▶ [TASK GOAL]: Find all the lines in the material below with the word "beside", and copy them.

▶ [SUPPLIED ENTRIES]:
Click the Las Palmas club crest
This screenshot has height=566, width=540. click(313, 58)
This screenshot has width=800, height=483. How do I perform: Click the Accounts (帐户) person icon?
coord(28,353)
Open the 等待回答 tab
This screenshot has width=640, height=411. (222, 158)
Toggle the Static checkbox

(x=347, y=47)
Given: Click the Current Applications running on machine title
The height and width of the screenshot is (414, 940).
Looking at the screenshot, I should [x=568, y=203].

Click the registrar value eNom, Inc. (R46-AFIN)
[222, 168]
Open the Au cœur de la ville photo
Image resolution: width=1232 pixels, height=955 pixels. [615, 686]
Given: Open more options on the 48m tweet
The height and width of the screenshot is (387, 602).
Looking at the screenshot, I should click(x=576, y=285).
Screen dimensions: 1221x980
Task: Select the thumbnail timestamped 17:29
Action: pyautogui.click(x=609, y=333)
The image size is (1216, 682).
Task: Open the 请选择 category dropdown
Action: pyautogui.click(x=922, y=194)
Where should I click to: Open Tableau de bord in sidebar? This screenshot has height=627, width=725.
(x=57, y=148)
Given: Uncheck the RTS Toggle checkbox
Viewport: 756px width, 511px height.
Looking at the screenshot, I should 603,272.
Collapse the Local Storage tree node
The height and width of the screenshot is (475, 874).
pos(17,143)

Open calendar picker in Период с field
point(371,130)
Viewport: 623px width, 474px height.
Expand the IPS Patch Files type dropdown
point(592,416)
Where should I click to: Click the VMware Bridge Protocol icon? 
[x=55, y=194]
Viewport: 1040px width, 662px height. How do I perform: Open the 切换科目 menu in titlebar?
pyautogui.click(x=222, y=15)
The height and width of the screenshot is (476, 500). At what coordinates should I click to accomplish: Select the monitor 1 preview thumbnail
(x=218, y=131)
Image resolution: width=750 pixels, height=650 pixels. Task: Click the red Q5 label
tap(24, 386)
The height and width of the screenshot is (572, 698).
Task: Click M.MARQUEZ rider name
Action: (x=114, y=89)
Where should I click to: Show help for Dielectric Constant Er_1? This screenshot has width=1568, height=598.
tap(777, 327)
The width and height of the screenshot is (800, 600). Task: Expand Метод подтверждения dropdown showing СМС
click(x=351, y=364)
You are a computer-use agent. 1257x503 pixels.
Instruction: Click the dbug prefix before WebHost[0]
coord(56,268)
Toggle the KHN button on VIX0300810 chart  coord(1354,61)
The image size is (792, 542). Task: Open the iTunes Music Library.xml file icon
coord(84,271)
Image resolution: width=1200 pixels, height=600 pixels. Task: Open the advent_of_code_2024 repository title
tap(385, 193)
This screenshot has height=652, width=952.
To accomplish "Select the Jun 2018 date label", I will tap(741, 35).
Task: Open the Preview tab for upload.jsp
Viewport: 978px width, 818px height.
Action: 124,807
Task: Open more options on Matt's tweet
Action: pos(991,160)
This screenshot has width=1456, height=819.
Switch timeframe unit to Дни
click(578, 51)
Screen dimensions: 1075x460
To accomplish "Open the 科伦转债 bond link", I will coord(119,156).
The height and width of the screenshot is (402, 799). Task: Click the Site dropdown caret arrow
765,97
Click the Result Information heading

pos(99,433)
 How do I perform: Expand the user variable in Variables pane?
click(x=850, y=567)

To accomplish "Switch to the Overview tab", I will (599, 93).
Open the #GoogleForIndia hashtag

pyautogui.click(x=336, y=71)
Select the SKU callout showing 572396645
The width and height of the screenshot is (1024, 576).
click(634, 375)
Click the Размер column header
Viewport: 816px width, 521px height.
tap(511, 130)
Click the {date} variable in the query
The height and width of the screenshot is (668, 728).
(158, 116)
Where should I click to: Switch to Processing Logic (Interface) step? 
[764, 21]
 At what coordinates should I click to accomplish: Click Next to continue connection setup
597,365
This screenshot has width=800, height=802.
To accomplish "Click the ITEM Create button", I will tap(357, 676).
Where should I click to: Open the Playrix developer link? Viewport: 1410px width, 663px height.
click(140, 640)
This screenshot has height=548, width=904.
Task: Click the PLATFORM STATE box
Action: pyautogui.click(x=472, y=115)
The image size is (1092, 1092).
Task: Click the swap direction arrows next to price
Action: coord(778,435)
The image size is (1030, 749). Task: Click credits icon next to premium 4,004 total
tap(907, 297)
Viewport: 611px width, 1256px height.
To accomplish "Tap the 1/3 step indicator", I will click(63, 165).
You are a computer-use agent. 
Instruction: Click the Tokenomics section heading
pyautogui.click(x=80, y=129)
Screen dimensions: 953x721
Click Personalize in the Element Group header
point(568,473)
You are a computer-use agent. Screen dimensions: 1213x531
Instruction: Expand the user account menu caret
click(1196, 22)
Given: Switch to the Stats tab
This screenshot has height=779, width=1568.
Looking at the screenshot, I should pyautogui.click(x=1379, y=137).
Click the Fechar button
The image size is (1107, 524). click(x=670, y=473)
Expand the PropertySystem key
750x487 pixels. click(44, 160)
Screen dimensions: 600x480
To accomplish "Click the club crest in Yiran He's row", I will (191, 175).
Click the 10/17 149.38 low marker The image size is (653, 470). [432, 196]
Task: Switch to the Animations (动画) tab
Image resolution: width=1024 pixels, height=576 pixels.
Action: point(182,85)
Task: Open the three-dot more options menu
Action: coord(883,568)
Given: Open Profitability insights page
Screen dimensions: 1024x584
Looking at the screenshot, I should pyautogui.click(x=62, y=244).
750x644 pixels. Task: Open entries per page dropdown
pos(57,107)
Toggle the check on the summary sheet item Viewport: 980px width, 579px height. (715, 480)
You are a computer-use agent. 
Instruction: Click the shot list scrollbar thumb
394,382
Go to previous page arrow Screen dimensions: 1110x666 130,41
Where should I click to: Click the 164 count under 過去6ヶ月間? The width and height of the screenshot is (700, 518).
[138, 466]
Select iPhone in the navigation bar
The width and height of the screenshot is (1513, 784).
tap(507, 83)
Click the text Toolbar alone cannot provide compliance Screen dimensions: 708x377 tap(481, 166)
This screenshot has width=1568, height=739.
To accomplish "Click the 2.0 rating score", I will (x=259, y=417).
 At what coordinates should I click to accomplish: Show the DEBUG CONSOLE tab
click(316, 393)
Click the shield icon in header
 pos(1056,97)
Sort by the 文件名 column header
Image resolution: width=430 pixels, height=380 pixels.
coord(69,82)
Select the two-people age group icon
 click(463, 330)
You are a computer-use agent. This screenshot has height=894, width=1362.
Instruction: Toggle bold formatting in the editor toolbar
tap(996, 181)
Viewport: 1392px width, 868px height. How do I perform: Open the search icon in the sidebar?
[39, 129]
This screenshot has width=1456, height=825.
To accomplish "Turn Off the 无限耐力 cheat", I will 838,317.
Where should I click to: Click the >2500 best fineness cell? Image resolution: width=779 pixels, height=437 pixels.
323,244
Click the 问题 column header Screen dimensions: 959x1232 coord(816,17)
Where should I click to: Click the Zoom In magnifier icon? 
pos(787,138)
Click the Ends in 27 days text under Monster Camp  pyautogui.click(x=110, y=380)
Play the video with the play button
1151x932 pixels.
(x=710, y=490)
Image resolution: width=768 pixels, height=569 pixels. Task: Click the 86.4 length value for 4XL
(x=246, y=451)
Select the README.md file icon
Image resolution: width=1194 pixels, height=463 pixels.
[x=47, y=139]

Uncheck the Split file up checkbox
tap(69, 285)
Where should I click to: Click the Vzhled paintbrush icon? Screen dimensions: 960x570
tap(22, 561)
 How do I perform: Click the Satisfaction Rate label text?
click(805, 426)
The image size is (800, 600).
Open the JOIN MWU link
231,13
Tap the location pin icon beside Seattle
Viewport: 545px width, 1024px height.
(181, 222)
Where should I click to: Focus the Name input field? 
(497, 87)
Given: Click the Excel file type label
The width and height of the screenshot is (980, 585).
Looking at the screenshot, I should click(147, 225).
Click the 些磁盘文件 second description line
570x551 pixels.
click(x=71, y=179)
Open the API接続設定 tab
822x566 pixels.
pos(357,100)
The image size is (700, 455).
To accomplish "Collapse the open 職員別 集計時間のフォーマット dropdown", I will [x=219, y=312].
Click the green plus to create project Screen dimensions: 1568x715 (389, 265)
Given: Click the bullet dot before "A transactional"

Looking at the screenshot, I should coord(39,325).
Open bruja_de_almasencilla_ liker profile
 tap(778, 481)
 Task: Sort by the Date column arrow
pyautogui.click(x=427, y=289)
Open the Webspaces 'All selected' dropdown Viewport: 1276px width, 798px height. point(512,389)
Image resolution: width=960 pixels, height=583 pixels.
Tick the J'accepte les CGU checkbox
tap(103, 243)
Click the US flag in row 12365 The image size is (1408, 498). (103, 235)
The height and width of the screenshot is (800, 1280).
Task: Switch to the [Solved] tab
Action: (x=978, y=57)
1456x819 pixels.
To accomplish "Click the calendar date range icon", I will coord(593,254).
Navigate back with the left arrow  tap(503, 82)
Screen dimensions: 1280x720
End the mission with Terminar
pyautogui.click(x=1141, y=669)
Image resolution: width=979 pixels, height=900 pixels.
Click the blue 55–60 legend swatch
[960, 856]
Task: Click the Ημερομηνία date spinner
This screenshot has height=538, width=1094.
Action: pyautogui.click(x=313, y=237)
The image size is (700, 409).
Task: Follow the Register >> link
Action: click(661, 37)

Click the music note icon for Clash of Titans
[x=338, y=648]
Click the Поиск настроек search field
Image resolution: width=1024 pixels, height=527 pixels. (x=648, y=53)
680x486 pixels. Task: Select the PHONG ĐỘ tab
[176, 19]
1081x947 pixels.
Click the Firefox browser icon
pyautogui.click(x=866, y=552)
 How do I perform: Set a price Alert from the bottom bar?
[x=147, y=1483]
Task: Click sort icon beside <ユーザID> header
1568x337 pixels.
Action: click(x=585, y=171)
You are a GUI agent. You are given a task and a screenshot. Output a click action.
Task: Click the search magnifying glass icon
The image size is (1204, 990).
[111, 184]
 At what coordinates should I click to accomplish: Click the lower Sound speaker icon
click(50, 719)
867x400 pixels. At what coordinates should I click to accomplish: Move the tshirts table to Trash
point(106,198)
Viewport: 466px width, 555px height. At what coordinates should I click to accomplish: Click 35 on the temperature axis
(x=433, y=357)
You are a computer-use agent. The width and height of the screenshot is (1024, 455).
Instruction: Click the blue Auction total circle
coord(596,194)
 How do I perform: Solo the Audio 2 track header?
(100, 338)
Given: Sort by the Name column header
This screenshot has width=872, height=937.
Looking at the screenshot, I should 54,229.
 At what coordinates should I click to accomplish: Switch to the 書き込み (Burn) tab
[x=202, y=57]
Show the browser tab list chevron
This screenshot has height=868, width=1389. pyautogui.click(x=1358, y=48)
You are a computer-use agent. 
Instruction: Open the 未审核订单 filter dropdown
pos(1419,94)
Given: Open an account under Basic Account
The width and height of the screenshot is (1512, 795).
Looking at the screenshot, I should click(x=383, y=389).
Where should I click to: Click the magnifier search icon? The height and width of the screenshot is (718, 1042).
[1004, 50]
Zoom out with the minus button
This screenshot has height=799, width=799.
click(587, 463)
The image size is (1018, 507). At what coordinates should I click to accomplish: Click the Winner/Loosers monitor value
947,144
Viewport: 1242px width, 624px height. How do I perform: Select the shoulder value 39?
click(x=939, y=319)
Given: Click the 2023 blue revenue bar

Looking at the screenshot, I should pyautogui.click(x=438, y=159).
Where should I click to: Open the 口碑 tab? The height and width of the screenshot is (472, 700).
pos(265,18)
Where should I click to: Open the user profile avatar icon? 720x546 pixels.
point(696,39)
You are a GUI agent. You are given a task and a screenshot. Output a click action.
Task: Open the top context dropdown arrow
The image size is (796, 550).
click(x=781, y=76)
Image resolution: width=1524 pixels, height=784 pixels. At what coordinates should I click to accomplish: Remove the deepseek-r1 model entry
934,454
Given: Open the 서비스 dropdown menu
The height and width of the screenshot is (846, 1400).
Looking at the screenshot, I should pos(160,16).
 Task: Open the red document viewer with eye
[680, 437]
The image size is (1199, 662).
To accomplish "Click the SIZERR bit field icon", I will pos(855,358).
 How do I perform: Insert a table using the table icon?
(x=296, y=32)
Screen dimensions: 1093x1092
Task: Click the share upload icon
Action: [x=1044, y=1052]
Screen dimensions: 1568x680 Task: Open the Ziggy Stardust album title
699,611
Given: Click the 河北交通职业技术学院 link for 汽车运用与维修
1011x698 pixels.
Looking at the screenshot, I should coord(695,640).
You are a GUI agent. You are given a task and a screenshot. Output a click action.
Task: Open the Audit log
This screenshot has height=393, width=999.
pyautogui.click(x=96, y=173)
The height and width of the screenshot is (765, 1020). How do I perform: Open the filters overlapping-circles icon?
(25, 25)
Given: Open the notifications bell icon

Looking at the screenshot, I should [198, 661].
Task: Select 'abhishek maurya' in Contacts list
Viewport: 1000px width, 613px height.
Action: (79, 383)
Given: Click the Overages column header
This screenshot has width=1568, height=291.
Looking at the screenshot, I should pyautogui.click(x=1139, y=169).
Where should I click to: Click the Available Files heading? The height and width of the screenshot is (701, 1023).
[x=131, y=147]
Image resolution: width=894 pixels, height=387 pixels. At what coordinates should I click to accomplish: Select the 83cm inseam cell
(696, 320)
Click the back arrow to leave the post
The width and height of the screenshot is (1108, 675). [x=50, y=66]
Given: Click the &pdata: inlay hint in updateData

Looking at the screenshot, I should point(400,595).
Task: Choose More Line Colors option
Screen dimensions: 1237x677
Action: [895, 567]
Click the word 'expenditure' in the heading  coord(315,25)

▶ [THE ANSWER]:
Tap the location pin icon beside Seattle
Task: Click sort icon beside <ユーザID> header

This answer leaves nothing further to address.